A great scandal is already known to the world. Congratulation messages hurriedly sent by political leaders to candidate George W. Bush, as soon as the television networks clumsily deceived by the authors of the fraud announced his victory on Wednesday, at 3:00 in the morning, had to be rectified or cancelled by the frustrated senders.
Actually, the United States was without a President elect. The center of this political turmoil, which is considerably damaging that country’s prestige, was again the state of Florida, particularly Miami, where the Cuban-American terrorist mobsters live and prevail; the same that in close alliance with American right wing politicians orchestrated the kidnapping of the Cuban child Elián González.

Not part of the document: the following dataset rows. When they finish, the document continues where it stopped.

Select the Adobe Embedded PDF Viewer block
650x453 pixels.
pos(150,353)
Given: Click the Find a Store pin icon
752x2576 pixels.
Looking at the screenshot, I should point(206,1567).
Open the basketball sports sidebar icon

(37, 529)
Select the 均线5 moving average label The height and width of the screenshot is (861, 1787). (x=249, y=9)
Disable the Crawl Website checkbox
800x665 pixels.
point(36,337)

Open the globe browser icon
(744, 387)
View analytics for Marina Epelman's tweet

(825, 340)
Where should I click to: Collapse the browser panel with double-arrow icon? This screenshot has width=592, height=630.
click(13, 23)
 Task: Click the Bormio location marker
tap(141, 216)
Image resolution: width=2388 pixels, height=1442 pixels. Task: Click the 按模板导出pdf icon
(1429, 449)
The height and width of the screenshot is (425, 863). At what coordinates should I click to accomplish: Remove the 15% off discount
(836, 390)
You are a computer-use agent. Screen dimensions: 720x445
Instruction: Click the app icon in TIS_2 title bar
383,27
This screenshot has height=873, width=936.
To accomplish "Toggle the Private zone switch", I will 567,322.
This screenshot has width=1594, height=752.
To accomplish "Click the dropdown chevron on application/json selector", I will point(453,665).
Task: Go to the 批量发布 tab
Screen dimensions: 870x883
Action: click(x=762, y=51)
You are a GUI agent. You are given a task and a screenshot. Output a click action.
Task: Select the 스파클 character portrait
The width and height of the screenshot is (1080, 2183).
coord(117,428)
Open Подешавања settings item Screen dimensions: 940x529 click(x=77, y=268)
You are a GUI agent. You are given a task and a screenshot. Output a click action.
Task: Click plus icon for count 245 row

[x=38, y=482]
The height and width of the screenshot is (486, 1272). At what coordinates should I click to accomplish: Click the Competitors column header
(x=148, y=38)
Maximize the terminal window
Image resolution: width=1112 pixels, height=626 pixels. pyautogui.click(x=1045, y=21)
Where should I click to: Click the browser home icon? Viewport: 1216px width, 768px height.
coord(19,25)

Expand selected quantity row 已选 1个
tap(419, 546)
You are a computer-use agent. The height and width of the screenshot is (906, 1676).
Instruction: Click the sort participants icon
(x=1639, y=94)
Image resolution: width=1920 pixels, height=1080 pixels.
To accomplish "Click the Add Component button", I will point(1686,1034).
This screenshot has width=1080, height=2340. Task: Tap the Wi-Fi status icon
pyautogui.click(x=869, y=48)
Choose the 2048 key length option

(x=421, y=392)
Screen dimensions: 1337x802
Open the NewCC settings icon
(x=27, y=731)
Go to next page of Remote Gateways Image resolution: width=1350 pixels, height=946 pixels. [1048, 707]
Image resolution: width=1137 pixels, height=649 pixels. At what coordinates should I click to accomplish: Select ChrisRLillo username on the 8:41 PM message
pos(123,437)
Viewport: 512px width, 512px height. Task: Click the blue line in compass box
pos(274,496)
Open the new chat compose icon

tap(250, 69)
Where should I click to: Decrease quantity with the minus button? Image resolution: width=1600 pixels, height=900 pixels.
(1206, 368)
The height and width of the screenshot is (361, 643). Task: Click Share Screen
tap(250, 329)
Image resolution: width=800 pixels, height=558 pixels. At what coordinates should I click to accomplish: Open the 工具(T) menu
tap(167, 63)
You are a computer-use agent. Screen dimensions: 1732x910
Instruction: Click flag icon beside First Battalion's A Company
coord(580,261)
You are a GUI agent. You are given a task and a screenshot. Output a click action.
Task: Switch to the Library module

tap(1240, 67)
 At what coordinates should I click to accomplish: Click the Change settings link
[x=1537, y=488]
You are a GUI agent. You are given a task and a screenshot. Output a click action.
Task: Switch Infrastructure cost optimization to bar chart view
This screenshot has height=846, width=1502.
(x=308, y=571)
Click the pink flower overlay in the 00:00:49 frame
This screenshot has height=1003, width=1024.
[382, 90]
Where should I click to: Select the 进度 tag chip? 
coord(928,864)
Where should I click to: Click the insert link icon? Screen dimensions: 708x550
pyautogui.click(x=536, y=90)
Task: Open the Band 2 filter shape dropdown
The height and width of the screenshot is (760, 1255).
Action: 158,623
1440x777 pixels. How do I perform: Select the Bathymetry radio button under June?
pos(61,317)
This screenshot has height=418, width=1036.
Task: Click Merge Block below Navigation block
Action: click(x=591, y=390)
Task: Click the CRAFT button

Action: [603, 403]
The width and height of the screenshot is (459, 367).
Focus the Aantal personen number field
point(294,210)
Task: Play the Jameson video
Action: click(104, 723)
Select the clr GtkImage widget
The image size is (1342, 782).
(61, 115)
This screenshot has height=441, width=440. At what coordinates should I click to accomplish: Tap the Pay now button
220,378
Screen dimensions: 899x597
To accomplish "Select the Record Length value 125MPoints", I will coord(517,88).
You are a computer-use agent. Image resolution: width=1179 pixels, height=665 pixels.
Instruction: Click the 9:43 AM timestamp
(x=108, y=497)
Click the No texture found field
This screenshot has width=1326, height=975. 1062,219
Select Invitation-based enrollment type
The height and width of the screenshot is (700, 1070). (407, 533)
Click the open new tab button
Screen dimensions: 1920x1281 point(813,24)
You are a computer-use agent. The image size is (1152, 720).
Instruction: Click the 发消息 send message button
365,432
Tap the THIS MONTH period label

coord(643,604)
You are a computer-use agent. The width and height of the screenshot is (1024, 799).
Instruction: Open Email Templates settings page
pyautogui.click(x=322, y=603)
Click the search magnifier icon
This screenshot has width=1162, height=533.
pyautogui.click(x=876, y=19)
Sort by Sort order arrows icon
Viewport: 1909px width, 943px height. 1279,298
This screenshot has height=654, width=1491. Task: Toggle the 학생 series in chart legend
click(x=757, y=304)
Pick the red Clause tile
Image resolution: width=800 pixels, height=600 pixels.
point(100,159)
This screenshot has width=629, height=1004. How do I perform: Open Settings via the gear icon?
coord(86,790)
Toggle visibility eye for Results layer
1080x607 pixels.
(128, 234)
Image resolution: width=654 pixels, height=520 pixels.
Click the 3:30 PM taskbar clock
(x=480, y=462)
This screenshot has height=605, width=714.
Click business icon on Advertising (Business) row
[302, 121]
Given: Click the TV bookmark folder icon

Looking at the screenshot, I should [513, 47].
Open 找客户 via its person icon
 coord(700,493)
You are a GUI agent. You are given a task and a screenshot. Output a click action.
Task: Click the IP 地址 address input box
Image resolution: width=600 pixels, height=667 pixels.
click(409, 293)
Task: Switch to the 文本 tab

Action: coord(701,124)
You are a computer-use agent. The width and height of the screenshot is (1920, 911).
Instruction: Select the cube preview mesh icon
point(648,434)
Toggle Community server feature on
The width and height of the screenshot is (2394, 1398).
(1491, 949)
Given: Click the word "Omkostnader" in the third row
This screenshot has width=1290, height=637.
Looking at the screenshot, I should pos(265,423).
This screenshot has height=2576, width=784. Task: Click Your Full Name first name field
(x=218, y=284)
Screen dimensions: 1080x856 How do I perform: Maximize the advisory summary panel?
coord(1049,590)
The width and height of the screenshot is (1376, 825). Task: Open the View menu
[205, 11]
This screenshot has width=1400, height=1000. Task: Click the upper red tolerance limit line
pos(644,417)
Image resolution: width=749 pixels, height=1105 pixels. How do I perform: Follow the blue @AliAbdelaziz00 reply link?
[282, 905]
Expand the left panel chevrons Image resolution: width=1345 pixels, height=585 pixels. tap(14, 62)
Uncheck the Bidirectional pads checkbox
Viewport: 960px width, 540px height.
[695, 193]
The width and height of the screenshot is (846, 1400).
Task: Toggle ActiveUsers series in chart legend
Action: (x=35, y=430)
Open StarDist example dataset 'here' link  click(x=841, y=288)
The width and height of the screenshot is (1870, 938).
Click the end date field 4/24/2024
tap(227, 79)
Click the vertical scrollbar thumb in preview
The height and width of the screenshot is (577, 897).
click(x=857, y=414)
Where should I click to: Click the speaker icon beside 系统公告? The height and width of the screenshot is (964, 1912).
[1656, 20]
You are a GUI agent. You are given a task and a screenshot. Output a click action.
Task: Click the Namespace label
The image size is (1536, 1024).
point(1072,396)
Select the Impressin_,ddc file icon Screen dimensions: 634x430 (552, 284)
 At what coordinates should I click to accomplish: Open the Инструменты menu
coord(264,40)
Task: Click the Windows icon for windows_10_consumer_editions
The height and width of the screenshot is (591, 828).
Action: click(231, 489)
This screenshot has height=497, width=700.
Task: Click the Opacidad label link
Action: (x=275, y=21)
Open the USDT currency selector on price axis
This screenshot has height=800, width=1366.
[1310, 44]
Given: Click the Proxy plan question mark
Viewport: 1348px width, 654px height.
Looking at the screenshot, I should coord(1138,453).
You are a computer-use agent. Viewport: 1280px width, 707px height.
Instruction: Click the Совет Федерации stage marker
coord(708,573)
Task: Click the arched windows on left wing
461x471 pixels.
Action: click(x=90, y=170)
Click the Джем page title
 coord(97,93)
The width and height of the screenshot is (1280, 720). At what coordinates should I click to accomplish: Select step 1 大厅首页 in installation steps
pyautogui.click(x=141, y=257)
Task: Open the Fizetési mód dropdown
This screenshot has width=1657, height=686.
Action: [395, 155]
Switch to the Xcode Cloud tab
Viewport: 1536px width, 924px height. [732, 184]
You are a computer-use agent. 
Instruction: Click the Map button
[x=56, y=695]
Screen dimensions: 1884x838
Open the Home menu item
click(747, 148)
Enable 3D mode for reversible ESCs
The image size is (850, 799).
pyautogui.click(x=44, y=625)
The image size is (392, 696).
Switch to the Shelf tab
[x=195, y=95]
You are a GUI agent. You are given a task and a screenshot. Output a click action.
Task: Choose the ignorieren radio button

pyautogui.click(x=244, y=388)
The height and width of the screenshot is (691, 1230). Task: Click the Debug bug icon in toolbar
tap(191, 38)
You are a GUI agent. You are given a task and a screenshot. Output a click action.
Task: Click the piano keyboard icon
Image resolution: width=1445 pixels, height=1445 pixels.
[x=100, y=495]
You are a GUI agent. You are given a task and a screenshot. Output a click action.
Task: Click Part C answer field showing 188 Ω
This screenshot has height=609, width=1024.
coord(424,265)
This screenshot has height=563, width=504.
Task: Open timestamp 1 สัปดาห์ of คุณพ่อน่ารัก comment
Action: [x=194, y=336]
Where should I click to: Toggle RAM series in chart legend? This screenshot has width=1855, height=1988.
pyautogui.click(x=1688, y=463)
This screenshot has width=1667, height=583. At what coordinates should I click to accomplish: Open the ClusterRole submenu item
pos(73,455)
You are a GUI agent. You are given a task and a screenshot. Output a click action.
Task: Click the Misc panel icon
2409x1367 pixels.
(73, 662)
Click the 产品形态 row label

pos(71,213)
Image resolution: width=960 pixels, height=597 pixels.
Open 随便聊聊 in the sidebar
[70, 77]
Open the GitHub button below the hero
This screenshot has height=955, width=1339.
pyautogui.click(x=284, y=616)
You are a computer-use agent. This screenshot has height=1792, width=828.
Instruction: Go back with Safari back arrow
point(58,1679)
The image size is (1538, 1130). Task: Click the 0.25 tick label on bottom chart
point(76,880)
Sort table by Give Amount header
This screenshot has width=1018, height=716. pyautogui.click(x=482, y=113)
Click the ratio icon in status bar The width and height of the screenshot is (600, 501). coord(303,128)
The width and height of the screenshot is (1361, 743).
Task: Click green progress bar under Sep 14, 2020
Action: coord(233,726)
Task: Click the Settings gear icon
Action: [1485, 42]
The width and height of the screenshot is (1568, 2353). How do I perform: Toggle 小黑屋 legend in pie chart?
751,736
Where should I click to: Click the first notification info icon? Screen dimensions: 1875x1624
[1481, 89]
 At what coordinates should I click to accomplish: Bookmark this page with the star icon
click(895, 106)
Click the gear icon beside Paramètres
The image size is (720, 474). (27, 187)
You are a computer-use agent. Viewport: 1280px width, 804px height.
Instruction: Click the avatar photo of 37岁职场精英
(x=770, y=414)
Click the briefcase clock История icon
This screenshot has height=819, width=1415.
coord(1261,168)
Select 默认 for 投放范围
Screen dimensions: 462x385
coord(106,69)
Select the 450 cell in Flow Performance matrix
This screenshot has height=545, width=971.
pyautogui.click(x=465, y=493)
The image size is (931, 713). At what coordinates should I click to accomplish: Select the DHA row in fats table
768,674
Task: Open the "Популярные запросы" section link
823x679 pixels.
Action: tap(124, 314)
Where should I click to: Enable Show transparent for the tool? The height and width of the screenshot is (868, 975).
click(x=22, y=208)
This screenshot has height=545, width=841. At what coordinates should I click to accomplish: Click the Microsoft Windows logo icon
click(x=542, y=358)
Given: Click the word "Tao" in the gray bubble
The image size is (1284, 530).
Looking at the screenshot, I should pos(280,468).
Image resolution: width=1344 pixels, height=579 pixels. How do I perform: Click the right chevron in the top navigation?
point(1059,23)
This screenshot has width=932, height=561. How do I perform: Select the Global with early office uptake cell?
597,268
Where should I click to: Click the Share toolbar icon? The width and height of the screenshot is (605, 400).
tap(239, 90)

On that occasion they broke the law, they showed their contempt for several institutions and worse still, for months they both psychologically and physically abused an innocent six-year-old boy and illegally retained him in that country for no reason.
At that moment, armed men hatched complots, worked out criminal plans, organized a violent resistance, disturbed order in the city and finally trampled over and burnt the American flag in an angry reaction to the child’s return to Cuba, thanks to the intense struggle waged by our people and the support offered by the overwhelming majority of the public to the right of the child, his father and his legitimate family.
In fact, the American people was profoundly hurt by the images shown on television.
Hardly six months had passed since those shameful events when fate would have it that the state of Florida became a decisive factor in the presidential election. This time the mobsters played all the cards. Thirsty for revenge, wanting to recover the lost ground and with the complicity of their allies in the U.S. Congress, they first maneuvered to tighten the blockade against our country, to thwart initiatives favoring the sale of foods and medicines, to turn into law the prohibition to Americans of traveling to Cuba and to deprive this nation of its funds blocked in the United States. After all this, on election day, when a very close presidential election was to be decided, they felt that they could also determine who should be the next President of the United States of America.
It was obvious, since the wee hours of yesterday, that not only were huge amounts of money invested in that effort but that they also had shamelessly resorted to electoral fraud, just like their fathers had done in Cuba before the Revolution. Those experts in having even the dead cast a vote --which they have done in Miami more than once-- stole the ballot boxes, changed votes, stalked the voters outside the polling stations to put pressure on them, and resorted to the trick of changing the candidates’ position in the ballot to mislead voters, many of whom were retired elders who wanting to vote for a candidate wrongly voted for another and then cried bitterly out of frustration as victims of a cruel deception.
Dark clouds cast a shadow over the U.S. political scenario today. Again, that nation is paying the price for the criminal policies pursued by its leaders against our homeland, for the alliance made with those embezzlers and war criminals who escaped from Cuba, for the blockade and the economic warfare, for the murderous Cuban Adjustment Act, which has caused so many deaths and protected the dregs of society and outlaws wantonly admitted to that country without the need for any documents.
What can they say to the world now? How will they be able to placate the irritation, the mockery and the scandal? How will they correct this wrong? After so many tricks, anomalies and irregularities, no one will find a simple vote recount acceptable. That could not correct the results of the rigged election, nor the pressures and the deception used to influence the final results. The votes in Florida could be recounted a thousand times while the fraud remained untouched.
Putting aside the enormous figure of 3 billion dollars spent on the electoral campaigns and their publicity --which certainly undermines any pretenses of a democratic model, a government by the people and for the people-- under the present circumstances the American leaders are left with only one option: that of calling on new elections in the state of Florida, at least to know who is the real winner and to preserve the fiction that in that country there is something that resembles a democracy and not what is pejoratively called "a banana Republic".